Friends and family keep sending me links to the realtor’s website, urging me to consider moving back home. It’s a strange feeling viewing a digital slideshow of the rooms where your life unfolded. Even stranger to know that, since then, another family has been raised within those same walls. Each photo appears as a snapshot of a long lost friend wearing unfamiliar furniture like updated clothes. I keep puzzling at the house’s layout, trying to determine how it fits into my memory; how I would incorporate the space into my adult life.
Despite all the years, 3 Ingham Road remains my house – a modest four bedroom Cape with sloped ceilings on the second floor. I recognize the wall in my bedroom where magazine collages once hung, the closet with its own light that my brother deemed his “office,” and the cavernous bathroom where I showered each morning. Only now do I see how blessed we were with sunlight in such a small home.

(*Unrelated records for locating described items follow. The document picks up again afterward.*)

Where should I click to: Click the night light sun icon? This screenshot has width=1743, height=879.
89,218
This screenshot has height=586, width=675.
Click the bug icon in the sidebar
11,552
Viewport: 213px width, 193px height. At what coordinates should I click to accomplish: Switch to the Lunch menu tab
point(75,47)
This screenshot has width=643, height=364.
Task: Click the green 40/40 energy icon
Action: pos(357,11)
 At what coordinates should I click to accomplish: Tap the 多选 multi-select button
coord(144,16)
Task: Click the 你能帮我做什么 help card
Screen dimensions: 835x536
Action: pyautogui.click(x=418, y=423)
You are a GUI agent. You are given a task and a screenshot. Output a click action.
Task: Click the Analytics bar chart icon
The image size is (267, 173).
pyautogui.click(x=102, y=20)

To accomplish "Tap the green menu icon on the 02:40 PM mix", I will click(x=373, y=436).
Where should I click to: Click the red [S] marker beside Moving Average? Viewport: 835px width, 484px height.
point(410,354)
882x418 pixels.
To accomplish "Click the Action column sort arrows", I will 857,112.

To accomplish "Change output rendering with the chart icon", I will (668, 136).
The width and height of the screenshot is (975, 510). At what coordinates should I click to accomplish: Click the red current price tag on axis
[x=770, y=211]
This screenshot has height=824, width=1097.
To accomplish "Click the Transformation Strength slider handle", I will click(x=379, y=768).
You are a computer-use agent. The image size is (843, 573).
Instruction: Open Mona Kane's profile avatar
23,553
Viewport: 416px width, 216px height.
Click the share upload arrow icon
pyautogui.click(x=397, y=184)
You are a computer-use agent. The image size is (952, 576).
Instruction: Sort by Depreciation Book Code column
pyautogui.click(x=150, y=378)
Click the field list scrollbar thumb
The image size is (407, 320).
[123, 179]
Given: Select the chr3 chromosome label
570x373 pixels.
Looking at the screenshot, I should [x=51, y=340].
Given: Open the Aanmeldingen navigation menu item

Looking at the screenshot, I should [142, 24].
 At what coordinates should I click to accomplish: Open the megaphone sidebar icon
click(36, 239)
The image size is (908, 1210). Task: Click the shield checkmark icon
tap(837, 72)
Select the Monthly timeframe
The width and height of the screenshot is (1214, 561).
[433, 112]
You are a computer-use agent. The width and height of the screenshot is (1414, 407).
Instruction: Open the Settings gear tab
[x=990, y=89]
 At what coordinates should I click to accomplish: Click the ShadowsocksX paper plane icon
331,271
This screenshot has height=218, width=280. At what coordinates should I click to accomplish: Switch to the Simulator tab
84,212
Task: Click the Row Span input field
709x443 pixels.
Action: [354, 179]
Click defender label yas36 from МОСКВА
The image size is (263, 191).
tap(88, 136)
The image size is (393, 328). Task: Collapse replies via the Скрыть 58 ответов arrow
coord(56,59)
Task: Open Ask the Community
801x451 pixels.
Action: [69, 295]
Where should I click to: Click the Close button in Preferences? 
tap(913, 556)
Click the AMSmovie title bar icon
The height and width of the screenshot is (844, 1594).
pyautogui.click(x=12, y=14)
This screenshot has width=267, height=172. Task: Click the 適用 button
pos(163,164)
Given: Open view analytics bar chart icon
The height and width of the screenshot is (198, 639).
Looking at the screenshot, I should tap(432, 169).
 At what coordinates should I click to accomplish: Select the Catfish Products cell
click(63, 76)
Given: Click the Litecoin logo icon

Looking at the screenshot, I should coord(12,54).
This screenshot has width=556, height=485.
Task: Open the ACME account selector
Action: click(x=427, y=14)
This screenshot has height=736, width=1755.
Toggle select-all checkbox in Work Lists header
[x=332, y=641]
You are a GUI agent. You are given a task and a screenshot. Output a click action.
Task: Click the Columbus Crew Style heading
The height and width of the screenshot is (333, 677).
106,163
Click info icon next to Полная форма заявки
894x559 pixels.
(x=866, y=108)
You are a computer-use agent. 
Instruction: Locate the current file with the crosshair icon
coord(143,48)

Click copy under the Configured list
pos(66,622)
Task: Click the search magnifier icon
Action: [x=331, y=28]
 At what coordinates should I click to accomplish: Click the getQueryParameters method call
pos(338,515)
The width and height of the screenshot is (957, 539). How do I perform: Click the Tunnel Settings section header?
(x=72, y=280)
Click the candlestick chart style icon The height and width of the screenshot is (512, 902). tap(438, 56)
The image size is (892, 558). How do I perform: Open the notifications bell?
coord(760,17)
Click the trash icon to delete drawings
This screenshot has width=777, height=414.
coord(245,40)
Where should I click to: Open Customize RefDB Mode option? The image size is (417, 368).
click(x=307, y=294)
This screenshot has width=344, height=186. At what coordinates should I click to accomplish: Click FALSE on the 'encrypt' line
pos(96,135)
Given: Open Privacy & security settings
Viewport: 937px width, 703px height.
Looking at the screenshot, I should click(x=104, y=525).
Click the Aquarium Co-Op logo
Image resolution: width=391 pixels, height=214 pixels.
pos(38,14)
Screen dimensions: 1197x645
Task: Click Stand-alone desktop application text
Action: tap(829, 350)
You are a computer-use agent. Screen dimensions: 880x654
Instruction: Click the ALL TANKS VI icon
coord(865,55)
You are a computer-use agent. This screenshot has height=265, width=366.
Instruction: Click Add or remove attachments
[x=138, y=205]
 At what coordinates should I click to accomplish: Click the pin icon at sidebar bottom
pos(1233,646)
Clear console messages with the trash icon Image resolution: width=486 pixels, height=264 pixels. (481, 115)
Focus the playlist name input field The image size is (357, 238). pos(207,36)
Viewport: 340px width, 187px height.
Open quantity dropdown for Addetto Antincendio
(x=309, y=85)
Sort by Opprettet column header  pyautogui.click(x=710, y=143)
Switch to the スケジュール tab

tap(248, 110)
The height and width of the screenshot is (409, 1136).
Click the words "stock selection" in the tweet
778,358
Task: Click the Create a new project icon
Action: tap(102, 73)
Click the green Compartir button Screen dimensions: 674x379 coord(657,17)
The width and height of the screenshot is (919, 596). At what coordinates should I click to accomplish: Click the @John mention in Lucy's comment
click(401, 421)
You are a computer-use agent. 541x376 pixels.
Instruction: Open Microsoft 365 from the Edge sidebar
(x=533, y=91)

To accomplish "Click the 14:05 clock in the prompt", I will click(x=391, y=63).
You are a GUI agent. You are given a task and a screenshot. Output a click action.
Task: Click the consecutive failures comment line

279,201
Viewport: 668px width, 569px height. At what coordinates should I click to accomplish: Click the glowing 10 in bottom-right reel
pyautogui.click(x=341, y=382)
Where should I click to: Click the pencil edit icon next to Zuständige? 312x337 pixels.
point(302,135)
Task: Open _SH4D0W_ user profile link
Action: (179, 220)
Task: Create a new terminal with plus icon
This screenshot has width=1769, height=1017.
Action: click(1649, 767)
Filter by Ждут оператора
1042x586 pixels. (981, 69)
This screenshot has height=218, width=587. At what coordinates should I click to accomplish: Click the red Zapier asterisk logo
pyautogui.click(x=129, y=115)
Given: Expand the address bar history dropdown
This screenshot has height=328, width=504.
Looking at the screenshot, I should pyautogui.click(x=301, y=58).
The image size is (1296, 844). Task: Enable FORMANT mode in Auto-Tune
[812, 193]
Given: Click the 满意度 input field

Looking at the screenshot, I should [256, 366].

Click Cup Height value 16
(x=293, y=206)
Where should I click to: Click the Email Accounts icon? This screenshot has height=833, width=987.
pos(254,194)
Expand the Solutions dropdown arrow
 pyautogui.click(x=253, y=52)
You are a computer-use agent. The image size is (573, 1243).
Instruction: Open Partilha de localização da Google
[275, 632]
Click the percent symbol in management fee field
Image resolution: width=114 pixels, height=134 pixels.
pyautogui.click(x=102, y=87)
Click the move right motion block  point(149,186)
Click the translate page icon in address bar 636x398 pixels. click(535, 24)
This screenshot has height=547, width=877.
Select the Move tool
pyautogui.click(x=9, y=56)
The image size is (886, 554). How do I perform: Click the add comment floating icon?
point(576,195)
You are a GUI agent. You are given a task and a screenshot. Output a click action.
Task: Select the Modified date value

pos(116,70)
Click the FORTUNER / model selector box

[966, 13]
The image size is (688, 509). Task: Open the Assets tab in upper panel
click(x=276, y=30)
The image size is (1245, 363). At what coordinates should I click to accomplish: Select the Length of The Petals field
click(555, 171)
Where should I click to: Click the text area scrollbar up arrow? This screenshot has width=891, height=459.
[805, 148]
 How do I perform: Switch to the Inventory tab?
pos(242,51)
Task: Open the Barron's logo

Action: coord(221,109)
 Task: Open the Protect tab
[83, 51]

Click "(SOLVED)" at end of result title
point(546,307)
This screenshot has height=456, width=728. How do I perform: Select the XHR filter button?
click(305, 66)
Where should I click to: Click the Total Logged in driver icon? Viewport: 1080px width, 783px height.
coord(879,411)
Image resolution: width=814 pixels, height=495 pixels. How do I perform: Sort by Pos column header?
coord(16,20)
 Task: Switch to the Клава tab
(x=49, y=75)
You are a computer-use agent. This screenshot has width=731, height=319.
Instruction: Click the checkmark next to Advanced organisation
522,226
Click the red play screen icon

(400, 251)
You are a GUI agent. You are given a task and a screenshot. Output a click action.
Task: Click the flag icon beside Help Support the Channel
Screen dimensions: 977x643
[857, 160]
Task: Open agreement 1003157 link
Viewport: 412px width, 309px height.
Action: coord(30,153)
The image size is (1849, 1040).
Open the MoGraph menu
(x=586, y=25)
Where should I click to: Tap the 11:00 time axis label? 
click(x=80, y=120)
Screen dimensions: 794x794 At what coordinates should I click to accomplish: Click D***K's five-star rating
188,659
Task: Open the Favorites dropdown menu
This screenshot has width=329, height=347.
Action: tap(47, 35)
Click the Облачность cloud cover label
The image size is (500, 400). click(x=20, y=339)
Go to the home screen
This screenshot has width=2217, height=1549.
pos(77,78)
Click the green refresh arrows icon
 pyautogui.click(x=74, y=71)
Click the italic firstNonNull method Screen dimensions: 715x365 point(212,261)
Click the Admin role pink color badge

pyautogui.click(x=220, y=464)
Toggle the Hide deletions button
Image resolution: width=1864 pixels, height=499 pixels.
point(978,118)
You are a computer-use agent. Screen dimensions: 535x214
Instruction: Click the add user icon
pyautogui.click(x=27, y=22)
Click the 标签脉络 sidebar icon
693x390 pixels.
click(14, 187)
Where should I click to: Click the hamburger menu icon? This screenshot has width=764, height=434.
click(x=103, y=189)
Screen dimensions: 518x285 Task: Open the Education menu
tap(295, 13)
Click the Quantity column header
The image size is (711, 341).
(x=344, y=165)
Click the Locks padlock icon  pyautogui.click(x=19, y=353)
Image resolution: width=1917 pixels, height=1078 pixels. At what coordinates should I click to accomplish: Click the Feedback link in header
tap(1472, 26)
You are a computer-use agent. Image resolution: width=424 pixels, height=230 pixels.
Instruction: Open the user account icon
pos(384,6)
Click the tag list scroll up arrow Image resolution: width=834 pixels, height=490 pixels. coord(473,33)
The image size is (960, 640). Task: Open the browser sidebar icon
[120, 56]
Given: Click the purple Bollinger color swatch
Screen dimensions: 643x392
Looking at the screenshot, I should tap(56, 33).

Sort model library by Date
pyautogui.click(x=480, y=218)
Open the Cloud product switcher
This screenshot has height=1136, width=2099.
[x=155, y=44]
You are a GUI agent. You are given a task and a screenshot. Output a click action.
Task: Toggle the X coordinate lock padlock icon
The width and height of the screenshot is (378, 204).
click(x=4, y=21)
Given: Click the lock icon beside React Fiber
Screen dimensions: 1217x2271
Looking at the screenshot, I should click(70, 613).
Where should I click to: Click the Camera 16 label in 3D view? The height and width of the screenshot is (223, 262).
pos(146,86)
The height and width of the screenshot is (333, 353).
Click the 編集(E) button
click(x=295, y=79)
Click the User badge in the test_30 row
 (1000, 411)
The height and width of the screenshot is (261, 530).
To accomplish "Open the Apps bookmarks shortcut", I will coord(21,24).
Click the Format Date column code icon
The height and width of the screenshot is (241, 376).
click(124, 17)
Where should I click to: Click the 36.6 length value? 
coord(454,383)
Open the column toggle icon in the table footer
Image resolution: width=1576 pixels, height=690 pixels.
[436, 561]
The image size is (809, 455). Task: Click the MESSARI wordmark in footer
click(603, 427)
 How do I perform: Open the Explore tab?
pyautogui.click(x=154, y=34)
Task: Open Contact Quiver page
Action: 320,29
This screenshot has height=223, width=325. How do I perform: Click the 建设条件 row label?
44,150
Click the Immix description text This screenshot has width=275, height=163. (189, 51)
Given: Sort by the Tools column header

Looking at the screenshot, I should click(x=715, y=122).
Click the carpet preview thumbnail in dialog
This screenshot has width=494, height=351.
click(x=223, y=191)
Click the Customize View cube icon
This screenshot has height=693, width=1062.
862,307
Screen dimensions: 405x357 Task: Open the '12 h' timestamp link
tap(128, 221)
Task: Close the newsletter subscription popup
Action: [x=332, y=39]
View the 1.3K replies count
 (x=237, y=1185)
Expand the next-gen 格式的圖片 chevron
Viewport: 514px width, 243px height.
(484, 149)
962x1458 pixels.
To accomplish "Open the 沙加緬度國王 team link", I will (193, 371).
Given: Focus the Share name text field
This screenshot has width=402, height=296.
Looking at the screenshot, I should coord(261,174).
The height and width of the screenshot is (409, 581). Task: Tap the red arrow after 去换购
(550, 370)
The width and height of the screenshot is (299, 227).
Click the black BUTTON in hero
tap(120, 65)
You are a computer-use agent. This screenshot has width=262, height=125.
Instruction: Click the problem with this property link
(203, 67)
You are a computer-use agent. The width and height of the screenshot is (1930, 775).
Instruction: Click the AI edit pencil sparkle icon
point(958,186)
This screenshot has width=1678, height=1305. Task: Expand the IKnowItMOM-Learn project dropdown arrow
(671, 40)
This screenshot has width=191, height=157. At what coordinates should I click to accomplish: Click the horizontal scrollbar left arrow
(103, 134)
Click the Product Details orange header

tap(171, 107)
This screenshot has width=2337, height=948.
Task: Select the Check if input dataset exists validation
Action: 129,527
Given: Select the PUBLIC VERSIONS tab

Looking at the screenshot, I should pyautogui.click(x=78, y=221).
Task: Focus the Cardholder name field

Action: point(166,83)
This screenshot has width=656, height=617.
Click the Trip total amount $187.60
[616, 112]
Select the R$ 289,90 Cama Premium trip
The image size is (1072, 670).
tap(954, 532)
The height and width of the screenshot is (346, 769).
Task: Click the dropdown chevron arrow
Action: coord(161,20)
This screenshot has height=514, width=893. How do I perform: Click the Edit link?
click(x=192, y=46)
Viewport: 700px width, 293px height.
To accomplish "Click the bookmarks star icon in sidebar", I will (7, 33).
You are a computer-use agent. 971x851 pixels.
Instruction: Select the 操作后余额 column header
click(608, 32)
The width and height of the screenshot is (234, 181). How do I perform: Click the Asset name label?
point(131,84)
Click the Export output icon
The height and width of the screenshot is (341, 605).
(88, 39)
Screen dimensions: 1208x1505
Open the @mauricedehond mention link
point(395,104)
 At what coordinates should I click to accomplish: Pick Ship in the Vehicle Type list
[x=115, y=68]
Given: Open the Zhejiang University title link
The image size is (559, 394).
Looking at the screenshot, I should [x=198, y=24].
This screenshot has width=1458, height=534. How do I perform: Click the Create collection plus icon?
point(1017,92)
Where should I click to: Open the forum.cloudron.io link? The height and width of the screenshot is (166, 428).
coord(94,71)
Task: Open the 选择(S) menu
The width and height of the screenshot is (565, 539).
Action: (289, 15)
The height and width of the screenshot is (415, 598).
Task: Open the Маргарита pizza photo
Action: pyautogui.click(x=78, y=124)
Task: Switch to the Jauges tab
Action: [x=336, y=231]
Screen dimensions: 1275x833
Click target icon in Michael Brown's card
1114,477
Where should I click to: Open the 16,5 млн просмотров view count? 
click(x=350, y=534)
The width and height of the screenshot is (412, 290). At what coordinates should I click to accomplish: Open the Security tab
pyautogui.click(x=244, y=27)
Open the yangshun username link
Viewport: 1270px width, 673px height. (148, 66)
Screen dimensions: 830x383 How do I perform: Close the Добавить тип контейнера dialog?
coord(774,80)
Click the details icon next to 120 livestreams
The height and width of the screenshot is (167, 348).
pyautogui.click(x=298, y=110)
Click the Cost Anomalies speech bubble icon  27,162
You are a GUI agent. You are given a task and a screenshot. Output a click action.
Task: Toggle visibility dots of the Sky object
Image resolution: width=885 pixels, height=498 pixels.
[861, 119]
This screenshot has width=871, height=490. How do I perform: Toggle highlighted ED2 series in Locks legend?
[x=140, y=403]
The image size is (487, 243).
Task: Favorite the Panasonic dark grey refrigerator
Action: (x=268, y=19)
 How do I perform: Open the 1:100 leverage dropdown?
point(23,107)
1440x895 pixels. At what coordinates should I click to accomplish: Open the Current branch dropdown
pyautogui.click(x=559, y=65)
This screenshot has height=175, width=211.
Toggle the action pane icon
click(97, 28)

Remarkably, my mother’s kitchen remains intact after 30 years. At great cost, she had renovated it in the early 1980s, tricking it out with all of the latest accoutrements like Formica cabinets and a hand-painted tile backsplash. Hidden within that kitchen is a retractable platform to store a heavy Kitchen Aid, and a hutch to conceal the beloved Cuisine Art — details of my mother as intimate as the imprint of her thumb.
As I savor these traces of Mom’s life, I simultaneously wield a mental wrecking ball. In my mind’s eye, I have torn out the cabinets, crushed the Mexican tiles, and ripped up wide wooden floor boards to install my own sleek, granite imprint.
Horror? Blasphemy? Whatever. I can hear The Jeanne’s voice in my head: “No need to get nostalgic. It’s just stuff!” She would then agree that the Formica was totally outdated and the mauve colored bathroom an “eighties delusion.” In fact, when the second owners added a new addition, Mom would praise them prodigiously at every drive-by viewing, exclaiming: “Exactly what I would have done.”
Embedded in her compliment was an unspoken strand of wisdom: My house served me well, helped me raise my children in a safe and comfortable home. May it provide the same basic pleasures to you.
Creating a home full of memories is as much about change as preserving tradition. That’s why I bestow much love and warmth on the next family to inhabit 3 Ingham Road. May it serve you well.
Despite everyone’s urgings, this will not be where my family home. I am busy making my own thumb imprints elsewhere.